## Task instructions
Check every line of the material below, and show those that contain "avatar".

_ _ _ _ _

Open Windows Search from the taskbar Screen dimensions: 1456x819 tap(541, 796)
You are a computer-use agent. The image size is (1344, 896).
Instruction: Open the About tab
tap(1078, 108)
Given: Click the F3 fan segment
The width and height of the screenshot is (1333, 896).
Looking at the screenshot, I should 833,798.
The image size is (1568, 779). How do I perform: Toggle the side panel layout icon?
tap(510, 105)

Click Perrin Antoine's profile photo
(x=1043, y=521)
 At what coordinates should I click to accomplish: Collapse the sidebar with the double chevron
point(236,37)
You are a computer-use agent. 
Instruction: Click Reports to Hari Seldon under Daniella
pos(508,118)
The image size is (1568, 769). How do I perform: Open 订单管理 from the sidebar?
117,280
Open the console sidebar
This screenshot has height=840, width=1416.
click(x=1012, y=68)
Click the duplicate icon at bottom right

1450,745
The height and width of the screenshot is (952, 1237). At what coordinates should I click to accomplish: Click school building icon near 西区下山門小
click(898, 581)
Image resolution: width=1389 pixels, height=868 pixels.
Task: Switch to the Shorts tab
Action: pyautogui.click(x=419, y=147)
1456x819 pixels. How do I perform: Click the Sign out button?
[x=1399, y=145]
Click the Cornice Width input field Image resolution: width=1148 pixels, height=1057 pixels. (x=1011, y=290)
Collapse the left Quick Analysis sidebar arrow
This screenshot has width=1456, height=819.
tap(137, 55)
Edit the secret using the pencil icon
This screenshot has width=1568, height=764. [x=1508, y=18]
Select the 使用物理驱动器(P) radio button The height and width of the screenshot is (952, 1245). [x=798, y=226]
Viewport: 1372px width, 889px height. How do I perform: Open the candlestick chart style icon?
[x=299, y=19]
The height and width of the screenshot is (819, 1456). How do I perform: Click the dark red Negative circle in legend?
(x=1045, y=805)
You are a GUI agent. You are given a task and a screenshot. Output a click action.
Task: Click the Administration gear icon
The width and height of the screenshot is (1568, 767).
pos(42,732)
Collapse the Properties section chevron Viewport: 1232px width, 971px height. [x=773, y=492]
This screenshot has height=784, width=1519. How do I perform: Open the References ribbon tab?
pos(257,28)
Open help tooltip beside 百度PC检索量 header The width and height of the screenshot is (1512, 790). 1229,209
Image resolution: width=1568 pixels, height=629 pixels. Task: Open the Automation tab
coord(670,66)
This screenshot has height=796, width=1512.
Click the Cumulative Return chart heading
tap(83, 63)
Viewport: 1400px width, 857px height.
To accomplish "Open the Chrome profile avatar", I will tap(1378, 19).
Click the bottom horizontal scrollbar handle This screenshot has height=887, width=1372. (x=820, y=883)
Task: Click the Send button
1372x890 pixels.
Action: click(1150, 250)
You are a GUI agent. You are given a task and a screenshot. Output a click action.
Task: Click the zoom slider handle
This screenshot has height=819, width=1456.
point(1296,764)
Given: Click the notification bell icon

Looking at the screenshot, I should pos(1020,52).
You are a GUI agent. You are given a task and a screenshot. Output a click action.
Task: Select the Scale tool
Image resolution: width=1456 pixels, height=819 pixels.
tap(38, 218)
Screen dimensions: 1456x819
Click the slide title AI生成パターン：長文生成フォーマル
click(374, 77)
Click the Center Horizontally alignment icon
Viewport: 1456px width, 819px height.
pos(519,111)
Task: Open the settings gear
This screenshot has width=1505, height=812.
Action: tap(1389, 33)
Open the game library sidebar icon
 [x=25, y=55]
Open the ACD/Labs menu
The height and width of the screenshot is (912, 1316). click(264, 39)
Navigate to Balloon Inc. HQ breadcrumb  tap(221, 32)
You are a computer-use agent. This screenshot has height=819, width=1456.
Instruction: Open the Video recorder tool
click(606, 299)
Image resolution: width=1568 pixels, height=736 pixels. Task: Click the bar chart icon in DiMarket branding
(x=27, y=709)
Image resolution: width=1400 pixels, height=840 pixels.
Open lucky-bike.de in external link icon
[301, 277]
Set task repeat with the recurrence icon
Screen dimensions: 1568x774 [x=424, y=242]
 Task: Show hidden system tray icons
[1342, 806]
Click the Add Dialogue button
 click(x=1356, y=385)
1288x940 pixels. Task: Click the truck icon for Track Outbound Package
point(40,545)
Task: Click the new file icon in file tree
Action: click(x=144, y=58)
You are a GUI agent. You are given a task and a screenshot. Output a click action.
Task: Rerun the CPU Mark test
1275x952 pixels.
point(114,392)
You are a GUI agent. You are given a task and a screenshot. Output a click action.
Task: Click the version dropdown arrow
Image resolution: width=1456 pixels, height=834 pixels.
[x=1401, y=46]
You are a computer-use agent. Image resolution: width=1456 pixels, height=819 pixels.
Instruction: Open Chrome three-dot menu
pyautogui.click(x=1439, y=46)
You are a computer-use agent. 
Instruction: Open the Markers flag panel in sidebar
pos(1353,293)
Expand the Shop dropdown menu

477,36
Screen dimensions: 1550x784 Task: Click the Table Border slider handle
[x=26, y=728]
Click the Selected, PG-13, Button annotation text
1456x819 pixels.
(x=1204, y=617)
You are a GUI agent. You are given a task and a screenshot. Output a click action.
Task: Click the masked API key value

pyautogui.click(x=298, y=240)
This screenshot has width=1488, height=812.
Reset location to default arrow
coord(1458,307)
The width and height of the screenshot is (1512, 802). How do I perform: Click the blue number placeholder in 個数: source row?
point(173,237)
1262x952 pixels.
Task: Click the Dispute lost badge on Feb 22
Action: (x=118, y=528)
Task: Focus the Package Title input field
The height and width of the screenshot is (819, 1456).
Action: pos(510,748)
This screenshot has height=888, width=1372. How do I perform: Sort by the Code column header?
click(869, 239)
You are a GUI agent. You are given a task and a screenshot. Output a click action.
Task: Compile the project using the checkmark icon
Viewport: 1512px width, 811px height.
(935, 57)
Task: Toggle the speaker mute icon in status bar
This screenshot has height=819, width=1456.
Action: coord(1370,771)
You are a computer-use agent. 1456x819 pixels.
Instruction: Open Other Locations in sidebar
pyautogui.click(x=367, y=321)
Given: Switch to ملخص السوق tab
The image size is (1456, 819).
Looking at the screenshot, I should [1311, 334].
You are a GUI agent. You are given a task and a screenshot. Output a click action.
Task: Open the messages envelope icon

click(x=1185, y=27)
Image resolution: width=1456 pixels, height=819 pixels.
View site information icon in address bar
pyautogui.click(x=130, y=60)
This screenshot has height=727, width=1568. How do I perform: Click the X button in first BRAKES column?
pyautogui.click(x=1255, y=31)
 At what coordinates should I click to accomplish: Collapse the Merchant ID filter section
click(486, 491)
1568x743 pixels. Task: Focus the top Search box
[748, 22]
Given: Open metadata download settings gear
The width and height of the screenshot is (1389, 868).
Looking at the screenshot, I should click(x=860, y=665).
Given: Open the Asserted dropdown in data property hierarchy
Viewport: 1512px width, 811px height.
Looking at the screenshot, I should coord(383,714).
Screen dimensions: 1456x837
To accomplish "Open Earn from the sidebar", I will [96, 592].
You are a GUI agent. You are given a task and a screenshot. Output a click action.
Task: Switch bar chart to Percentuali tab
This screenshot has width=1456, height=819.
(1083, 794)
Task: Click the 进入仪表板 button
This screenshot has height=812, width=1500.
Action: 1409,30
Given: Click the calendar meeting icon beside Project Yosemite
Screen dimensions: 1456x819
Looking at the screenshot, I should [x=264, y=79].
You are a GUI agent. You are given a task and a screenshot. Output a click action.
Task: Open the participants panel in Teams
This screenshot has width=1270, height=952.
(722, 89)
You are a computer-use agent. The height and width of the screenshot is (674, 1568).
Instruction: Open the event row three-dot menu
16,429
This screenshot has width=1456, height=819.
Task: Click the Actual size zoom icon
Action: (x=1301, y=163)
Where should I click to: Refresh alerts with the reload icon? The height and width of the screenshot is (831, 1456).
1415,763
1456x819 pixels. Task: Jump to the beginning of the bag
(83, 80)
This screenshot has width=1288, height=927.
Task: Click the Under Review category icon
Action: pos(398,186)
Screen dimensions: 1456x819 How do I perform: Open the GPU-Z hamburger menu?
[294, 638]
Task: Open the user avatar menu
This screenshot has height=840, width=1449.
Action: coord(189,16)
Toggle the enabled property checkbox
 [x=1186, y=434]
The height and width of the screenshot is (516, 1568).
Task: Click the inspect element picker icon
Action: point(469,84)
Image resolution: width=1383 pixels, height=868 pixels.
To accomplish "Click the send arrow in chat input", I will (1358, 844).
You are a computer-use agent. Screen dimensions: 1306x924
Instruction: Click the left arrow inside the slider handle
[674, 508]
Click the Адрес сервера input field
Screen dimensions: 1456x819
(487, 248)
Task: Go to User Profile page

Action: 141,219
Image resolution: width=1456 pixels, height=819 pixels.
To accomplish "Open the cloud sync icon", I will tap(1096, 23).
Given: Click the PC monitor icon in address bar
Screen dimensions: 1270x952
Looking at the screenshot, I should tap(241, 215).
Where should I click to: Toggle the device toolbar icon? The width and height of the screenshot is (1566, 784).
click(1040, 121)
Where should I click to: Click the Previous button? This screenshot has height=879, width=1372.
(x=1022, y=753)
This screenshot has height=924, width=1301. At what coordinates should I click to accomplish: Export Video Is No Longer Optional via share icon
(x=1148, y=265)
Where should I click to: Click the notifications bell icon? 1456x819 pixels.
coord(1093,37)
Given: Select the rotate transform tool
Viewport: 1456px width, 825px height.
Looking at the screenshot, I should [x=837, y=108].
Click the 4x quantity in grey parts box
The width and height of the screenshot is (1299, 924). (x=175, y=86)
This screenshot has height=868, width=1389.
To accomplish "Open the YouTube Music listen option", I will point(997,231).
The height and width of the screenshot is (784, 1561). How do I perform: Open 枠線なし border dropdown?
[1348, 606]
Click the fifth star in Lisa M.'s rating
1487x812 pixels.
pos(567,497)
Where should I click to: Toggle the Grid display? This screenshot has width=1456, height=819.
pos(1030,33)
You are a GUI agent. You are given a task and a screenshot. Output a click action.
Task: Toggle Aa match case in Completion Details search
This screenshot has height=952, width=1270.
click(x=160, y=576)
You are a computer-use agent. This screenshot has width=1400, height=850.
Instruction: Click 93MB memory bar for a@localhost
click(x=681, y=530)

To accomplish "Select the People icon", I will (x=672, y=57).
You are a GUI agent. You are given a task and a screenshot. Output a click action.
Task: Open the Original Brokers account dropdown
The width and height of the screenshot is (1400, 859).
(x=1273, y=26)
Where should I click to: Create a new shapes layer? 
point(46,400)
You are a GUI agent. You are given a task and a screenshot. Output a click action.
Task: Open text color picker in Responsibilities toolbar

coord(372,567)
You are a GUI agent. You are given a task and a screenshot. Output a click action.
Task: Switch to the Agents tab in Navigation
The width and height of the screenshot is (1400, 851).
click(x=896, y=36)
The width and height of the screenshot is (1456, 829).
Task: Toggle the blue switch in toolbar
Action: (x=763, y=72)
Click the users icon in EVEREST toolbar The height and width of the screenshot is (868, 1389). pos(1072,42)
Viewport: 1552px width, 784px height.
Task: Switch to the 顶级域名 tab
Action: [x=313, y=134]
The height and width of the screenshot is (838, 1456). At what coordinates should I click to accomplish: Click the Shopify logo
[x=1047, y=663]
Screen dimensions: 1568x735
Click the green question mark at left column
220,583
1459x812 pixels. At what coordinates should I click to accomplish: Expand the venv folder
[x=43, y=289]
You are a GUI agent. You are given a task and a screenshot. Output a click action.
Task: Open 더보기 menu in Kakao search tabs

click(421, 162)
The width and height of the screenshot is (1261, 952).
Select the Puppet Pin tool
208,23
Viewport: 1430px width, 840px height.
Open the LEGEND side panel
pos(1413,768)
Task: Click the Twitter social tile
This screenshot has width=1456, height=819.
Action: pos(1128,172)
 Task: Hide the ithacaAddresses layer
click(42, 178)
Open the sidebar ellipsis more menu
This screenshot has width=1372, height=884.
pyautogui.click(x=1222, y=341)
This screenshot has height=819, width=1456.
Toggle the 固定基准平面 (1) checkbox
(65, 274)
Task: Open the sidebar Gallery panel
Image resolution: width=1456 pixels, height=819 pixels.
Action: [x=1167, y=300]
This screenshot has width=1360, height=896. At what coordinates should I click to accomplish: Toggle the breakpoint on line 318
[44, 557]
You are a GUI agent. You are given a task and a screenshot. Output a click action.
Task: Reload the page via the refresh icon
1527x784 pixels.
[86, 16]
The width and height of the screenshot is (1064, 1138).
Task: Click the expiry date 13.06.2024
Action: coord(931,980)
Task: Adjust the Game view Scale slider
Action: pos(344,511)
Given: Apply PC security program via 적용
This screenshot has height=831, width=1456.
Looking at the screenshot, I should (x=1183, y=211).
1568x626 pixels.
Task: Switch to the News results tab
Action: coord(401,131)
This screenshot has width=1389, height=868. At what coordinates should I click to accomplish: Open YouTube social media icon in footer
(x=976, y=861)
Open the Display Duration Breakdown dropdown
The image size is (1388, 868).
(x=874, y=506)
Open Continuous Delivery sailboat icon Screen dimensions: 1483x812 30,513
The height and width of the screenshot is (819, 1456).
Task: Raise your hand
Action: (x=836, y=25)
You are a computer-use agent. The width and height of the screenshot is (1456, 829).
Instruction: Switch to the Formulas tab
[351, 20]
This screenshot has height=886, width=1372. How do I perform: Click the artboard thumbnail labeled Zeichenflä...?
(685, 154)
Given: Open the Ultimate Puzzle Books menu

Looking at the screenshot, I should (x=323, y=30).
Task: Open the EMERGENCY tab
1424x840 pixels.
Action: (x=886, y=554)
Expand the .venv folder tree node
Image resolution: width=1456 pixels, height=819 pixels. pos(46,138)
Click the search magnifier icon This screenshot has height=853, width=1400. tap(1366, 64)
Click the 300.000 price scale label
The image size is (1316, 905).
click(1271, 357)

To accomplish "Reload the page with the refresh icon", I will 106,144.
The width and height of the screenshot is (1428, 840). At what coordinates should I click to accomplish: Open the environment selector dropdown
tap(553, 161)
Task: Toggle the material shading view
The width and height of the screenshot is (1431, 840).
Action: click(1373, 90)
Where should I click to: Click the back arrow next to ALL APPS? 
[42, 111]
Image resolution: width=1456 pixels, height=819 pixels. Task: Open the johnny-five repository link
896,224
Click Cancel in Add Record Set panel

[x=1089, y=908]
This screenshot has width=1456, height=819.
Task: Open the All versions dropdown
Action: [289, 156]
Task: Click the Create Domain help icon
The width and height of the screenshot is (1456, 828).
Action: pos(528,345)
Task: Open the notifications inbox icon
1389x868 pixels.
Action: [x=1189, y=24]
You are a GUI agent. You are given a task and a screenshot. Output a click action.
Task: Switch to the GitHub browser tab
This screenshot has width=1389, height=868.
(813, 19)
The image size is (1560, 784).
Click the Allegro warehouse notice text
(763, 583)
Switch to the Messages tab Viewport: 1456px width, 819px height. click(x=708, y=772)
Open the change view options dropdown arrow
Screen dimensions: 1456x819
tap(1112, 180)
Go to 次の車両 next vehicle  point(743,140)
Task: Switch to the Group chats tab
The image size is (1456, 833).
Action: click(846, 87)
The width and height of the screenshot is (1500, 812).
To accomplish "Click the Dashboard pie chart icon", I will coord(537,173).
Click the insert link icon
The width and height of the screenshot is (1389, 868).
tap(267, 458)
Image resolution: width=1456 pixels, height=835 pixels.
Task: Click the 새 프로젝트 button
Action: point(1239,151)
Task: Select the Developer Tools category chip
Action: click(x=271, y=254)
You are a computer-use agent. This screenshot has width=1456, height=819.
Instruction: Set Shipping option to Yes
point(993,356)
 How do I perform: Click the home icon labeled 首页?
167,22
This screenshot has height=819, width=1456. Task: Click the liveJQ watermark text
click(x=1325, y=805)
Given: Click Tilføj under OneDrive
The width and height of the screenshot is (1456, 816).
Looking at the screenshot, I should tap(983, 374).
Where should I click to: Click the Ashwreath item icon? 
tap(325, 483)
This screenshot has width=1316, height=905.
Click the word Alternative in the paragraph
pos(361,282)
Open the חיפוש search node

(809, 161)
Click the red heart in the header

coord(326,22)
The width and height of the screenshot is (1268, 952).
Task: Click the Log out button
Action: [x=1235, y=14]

_ _ _ _ _

## Finished exercise
To accomplish "Open the Chrome profile avatar", I will tap(1378, 19).
Task: Open the user avatar menu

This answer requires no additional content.